— START RECORDS FOR THE TASK —

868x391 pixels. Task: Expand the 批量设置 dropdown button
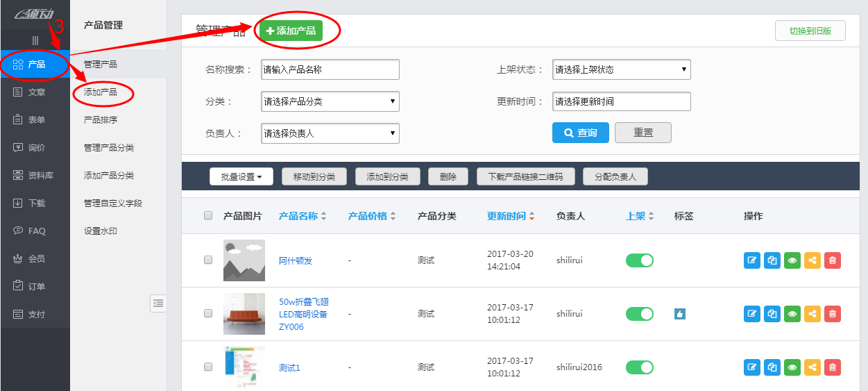tap(241, 177)
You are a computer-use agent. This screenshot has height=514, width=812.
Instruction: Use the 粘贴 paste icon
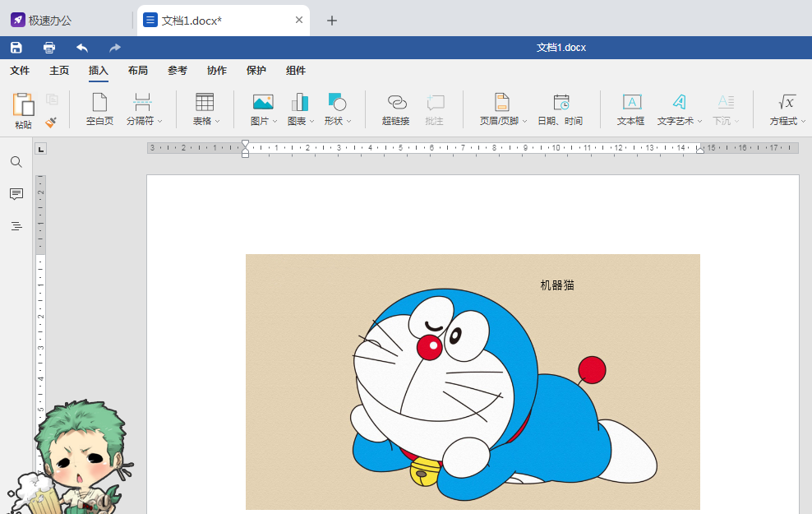(x=22, y=108)
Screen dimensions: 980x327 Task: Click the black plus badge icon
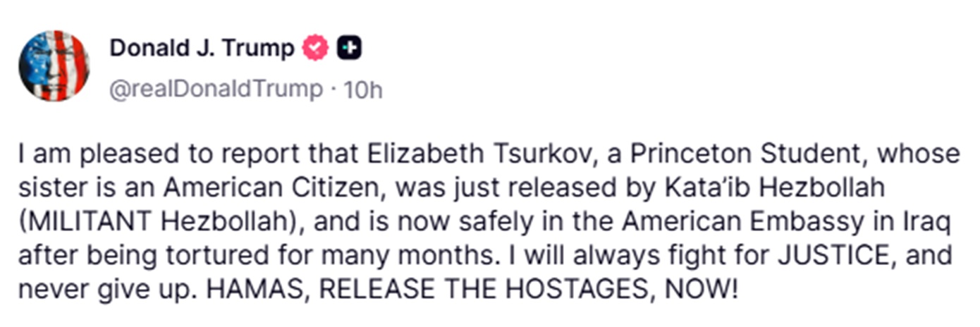coord(350,49)
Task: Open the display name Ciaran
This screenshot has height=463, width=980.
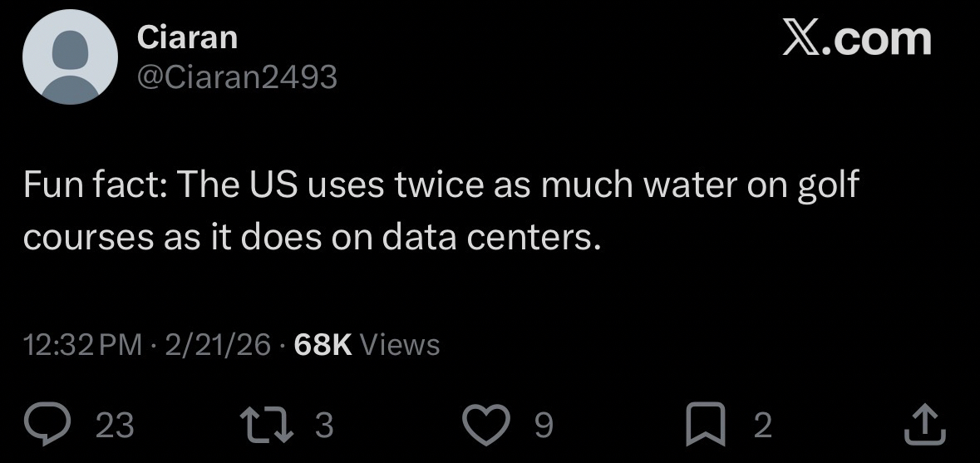Action: pyautogui.click(x=187, y=37)
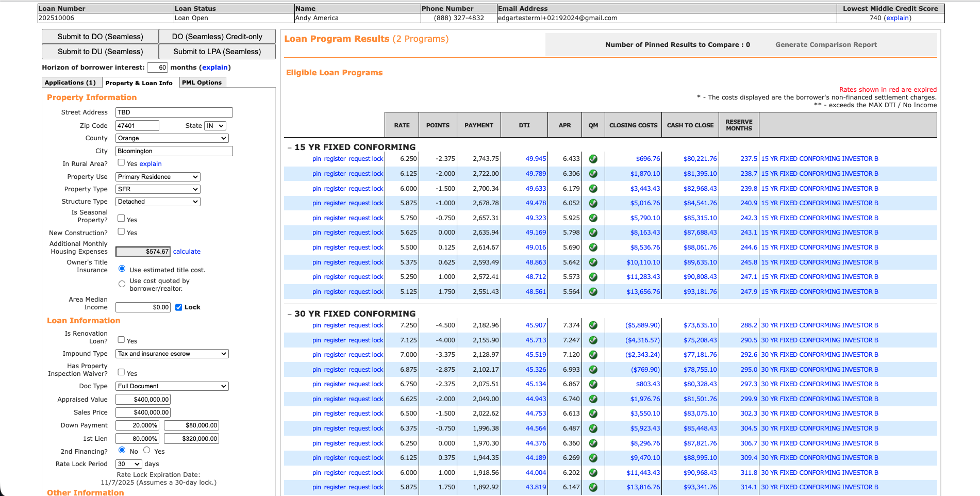Enable the In Rural Area Yes checkbox
The height and width of the screenshot is (496, 980).
(x=121, y=161)
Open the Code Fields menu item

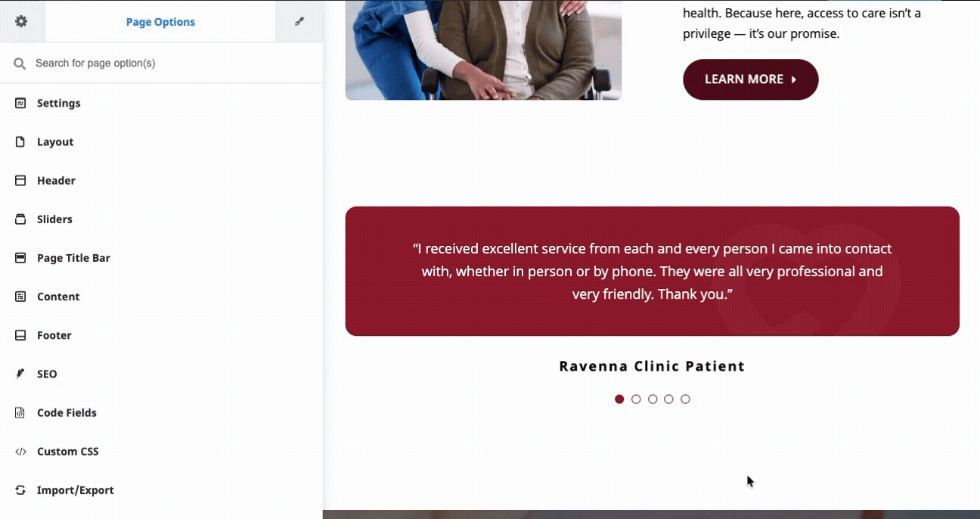[161, 412]
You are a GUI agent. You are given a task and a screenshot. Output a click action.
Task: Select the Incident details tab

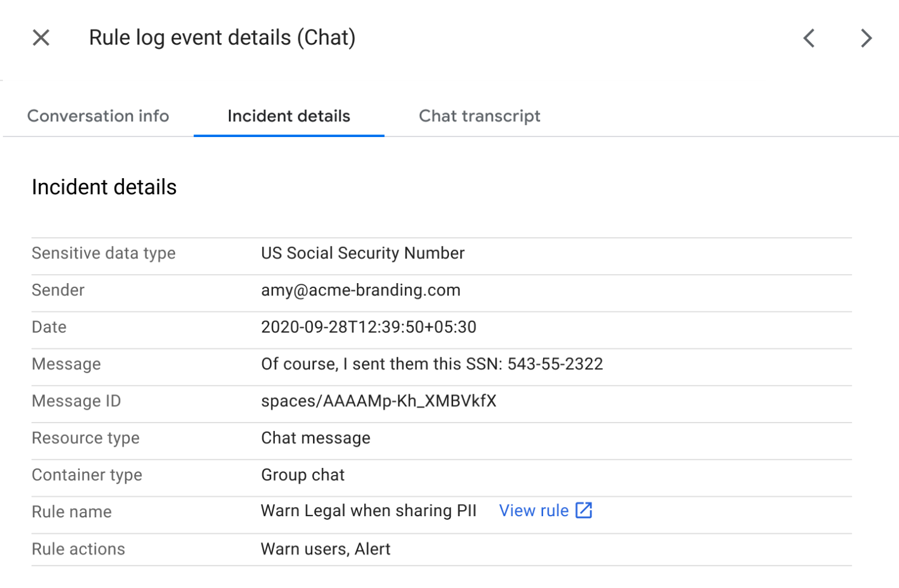(x=289, y=116)
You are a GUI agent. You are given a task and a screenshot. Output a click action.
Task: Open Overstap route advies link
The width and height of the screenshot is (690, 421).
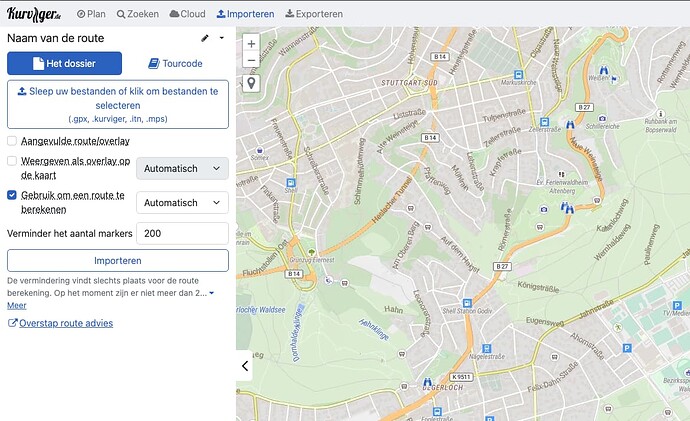pos(66,323)
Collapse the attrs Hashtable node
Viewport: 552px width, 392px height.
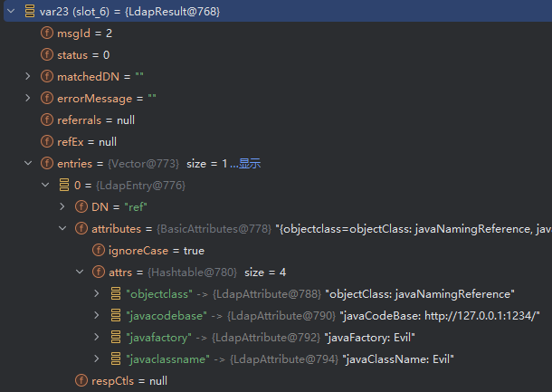tap(80, 272)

— END RECORDS FOR THE TASK —

### WHAT TO PRODUCE
Write out every line of the entries above verbatim, omitting the pictures.

### RESPONSE TO THIS TASK
868x391 pixels. Task: Expand the 批量设置 dropdown button
tap(241, 177)
You are a computer-use agent. This screenshot has height=514, width=812.
Instruction: Use the 粘贴 paste icon
(x=22, y=108)
Screen dimensions: 980x327 Task: Click the black plus badge icon
coord(350,49)
Task: Open the display name Ciaran
This screenshot has height=463, width=980.
Action: pyautogui.click(x=187, y=37)
Enable the In Rural Area Yes checkbox
The height and width of the screenshot is (496, 980).
(x=121, y=161)
Open the Code Fields menu item

[161, 412]
You are a GUI agent. You are given a task and a screenshot. Output a click action.
Task: Select the Incident details tab

(x=289, y=116)
You are a GUI agent. You are given a task and a screenshot. Output a click action.
Task: Open Overstap route advies link
The width and height of the screenshot is (690, 421).
pos(66,323)
Collapse the attrs Hashtable node
Viewport: 552px width, 392px height.
tap(80, 272)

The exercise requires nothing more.